Benjamin Myers connaît auprès du public français un parcours aussi original que sa personnalité, parcours qui favorise peu la découverte de ses livres profondément originaux, salement noirs, profondément ancrés dans cette région du nord de l'Angleterre qui nous a déjà donné bien des auteurs dans le domaine qui nous est cher, le Yorkshire. Avec Ben Myers, on n'est pas dans le Yorkshire urbain, désolé, post-industriel ravagé par la pauvreté. Avec Ben Myers, on est plongé au cœur de la campagne du nord, de ses paysages hostiles, de son climat rude, et de sa beauté noire. On lui doit déjà Dégradation et Noir comme le jour (voir ici et ici ), mais aussi Au large, un beau roman d'apprentissage, qui a remporté un grand succès au Royaume-Uni et en Allemagne et est curieusement passé "sous les radars" en France.
Avec Le Prêtre et le braconnier, c'est un conte noir que nous offre Benjamin Myers. Le lieu : la Cumbria, cette région du nord de l'Angleterre frontalière de l'Écosse qui recouvre une partie du Yorkshire mais aussi la très célèbre région des lacs. L'époque : bien qu'elle ne soit pas précisée, on peut imaginer que l'histoire se déroule à la fin du XIXe siècle. Les personnages : la Fille, le Bébé, le Prêtre et le Braconnier. Pas de noms, ou si peu, les personnages sont ce qu'ils font ou ce qu'ils subissent. La Fille est toute jeune, elle a été abandonnée par sa famille aux bons soins des sœurs qui se sont tellement bien occupées d'elle qu'elle en a perdu l'usage de la parole. Le tout avec la bénédiction du Prêtre, qui l'a terrorisée et placée sous son emprise, y compris quand on l'a confiée en tant que domestique auprès d'un couple de la ville qui vient d'avoir un bébé et dont on ne peut pas dire qu'ils constituent des parents aimants. Quand le roman commence, la Fille est partie depuis plusieurs semaines, le Bébé sous le bras. "C'était mieux pour eux deux. Partir de cette maison. La seule issue (…) L'enfant était un œuf rare et délicat tombé d'un mauvais nid."

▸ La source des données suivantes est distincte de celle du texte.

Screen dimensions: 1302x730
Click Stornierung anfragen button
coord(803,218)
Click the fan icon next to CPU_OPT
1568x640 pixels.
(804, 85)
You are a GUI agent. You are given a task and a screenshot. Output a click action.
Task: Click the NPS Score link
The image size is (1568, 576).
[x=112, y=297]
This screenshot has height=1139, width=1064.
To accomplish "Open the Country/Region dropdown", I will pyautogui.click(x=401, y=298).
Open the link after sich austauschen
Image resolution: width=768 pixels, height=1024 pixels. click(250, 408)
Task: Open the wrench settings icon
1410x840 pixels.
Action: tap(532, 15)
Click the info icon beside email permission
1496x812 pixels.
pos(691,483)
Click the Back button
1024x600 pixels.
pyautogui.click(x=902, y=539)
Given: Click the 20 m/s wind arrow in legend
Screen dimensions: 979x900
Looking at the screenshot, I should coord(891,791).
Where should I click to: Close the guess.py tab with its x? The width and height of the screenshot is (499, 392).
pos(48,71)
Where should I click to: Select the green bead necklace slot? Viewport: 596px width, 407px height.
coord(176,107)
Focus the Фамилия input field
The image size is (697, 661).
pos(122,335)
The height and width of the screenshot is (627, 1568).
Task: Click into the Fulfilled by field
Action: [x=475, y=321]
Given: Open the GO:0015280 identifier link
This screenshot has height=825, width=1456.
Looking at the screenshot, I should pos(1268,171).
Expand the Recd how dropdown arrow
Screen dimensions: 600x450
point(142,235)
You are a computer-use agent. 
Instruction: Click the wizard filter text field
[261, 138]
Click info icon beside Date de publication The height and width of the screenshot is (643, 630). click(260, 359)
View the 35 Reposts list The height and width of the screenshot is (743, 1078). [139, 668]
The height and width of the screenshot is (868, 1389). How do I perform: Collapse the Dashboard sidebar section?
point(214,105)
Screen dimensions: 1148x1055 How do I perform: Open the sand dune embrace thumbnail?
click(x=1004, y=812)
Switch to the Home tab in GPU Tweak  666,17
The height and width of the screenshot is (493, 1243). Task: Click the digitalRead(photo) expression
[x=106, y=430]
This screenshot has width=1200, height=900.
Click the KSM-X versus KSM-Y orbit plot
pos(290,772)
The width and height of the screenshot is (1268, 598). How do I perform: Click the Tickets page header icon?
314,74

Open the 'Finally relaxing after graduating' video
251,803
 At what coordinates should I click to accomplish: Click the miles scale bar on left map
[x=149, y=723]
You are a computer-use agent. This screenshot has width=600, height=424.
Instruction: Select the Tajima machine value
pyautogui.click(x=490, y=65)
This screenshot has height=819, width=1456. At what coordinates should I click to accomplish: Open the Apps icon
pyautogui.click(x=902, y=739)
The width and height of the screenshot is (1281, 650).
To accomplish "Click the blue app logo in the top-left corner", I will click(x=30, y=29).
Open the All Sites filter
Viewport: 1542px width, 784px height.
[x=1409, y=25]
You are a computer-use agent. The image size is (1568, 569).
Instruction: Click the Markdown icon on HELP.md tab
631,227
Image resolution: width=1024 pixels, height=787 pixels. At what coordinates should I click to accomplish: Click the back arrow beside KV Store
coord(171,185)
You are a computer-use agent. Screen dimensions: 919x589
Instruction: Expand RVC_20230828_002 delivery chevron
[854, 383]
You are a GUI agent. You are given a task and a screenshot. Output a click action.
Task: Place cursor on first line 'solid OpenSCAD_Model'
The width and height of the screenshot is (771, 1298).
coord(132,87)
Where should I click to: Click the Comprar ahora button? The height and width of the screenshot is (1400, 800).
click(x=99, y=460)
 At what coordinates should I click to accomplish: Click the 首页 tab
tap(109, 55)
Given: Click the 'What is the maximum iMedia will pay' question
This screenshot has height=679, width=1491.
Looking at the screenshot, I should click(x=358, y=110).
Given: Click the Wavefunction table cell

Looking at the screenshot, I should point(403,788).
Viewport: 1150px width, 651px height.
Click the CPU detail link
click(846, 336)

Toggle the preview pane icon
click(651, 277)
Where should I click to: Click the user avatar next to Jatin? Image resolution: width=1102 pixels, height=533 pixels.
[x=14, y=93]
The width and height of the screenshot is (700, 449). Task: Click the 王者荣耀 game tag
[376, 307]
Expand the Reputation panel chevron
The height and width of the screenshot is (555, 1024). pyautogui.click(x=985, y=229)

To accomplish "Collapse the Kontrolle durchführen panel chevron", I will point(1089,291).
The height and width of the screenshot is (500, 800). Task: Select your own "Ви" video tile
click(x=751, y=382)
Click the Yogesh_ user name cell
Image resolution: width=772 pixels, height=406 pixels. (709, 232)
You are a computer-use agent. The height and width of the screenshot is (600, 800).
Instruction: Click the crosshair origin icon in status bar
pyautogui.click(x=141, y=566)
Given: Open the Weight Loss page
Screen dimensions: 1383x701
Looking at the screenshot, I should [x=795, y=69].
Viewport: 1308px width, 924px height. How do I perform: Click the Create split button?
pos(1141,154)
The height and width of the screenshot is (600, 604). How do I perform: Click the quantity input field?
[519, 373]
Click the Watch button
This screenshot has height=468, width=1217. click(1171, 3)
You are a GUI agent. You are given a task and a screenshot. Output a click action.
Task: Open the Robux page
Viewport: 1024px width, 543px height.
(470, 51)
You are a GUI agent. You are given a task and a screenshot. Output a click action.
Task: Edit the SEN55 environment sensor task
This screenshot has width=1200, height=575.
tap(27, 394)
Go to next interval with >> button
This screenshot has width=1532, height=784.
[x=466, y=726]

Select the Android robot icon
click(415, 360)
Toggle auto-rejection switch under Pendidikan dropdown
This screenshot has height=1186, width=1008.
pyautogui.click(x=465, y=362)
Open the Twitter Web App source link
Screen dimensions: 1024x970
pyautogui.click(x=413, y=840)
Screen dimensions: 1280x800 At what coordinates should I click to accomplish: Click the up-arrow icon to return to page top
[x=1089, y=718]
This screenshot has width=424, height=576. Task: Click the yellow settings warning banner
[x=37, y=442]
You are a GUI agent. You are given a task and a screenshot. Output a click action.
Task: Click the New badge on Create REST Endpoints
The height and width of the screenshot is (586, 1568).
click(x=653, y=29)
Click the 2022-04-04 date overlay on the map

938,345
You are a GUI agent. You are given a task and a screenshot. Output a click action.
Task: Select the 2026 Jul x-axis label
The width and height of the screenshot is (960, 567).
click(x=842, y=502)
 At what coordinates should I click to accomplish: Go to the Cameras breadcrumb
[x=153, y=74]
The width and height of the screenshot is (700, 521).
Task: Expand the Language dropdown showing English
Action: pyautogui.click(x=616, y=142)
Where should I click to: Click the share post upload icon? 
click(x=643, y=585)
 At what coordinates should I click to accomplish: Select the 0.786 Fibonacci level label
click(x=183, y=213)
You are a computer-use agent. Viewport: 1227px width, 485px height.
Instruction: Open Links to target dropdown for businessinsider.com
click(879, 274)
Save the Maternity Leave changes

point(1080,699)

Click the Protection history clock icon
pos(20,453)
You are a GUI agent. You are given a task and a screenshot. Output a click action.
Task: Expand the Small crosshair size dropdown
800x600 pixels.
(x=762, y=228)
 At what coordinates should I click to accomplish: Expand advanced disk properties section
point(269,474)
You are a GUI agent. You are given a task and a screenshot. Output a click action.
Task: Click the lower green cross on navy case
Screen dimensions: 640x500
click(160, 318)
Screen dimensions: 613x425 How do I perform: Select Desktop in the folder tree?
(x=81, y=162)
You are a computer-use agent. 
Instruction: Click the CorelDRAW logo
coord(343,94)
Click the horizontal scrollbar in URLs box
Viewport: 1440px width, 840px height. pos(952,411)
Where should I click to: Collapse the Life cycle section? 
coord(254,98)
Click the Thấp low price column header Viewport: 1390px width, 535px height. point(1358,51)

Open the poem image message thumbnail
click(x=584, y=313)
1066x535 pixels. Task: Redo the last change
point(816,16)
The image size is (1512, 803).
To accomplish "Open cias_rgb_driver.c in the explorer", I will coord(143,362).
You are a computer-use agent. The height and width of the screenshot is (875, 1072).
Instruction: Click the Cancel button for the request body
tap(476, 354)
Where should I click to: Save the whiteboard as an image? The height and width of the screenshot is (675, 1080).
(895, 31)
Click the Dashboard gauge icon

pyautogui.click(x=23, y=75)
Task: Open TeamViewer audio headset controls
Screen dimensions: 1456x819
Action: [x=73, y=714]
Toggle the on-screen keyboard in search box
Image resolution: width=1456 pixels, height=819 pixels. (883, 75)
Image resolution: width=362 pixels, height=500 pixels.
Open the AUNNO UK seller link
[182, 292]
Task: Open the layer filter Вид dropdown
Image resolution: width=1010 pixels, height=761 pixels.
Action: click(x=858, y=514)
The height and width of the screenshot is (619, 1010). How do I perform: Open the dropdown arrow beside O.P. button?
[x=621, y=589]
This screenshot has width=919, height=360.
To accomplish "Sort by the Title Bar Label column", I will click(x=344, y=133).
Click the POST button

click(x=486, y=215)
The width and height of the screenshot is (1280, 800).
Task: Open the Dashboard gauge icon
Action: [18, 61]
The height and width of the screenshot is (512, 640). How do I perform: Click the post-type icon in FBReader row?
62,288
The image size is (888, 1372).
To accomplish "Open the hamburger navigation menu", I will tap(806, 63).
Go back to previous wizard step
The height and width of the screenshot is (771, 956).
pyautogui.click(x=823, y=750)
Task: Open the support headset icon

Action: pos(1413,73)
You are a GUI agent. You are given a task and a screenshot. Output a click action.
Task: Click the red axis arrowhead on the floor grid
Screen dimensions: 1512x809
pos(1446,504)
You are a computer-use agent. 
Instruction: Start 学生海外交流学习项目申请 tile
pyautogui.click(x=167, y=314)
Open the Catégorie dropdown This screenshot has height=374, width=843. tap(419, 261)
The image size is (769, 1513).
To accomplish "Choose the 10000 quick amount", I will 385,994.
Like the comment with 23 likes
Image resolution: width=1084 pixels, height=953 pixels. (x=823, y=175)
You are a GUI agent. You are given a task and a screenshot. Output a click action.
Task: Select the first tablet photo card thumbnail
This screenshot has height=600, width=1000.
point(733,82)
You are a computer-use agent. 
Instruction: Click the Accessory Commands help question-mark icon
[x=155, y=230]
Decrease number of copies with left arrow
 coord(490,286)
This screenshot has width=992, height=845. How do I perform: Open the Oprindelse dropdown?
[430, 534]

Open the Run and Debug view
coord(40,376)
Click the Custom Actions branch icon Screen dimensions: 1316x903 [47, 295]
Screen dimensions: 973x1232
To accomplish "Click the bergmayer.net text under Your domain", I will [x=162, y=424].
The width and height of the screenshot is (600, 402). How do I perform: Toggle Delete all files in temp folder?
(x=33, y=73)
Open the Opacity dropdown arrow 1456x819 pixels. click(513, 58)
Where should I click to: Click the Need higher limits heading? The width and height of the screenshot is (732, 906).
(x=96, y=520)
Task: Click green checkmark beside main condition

La fuite commence, qui va bientôt se transformer en traque. Car le Prêtre veut absolument retrouver les deux fugitifs, et s'achète l'aide du Braconnier, un vieux briscard boiteux qui connaît le pays comme sa poche. Quoi de mieux qu'un Braconnier pour piéger le gibier ? La Fille est muette, c'est difficile de demander de l'aide… D'autant qu'elle n'a pas grande confiance en l'humanité. Le Prêtre, pervers mystique absolument terrifiant, est sans pitié et sans limites. La Fille et le Bébé n'ont pas beaucoup le choix : elle a beau rêver de la mer, d'une île paradisiaque où la vie serait douce, la réalité est tout autre, et la nature franchement hostile. L'auteur en exploite toutes les ressources : les arbres, la rivière, les rochers, la pluie, la tempête, le froid… Benjamin Myers est la voix de la Fille, une voix à la ponctuation disruptive, haletante, fermée. Il est en même temps celui qui la voit lutter, trouver un peu d'aide auprès d'êtres aussi perdus qu'elle. Ceux qui l'aident le regretteront, car le Prêtre est toujours là, cruel, impitoyable, complètement dément, et bien déterminé à la rattraper ou à provoquer sa disparition. La Fille se bat, fait tout pour survivre, nourrit à grand-peine le Bébé avec ce qui, par miracle, jaillit de sa propre poitrine. Construit des abris et des lits de fortune, subit les intempéries… Pour elle, il n'y a en réalité pas de choix : se rapprocher de l'humanité, c'est risquer de retomber sous la coupe de ceux qui l'ont torturée. Faire confiance à la nature, c'est se jeter dans la gueule d'un autre loup, tout aussi impitoyable. Pas d'espoir dans cette fuite, la noirceur du récit qui révèle petit à petit la vie de la Fille et celle du Prêtre se fait de plus en plus profonde.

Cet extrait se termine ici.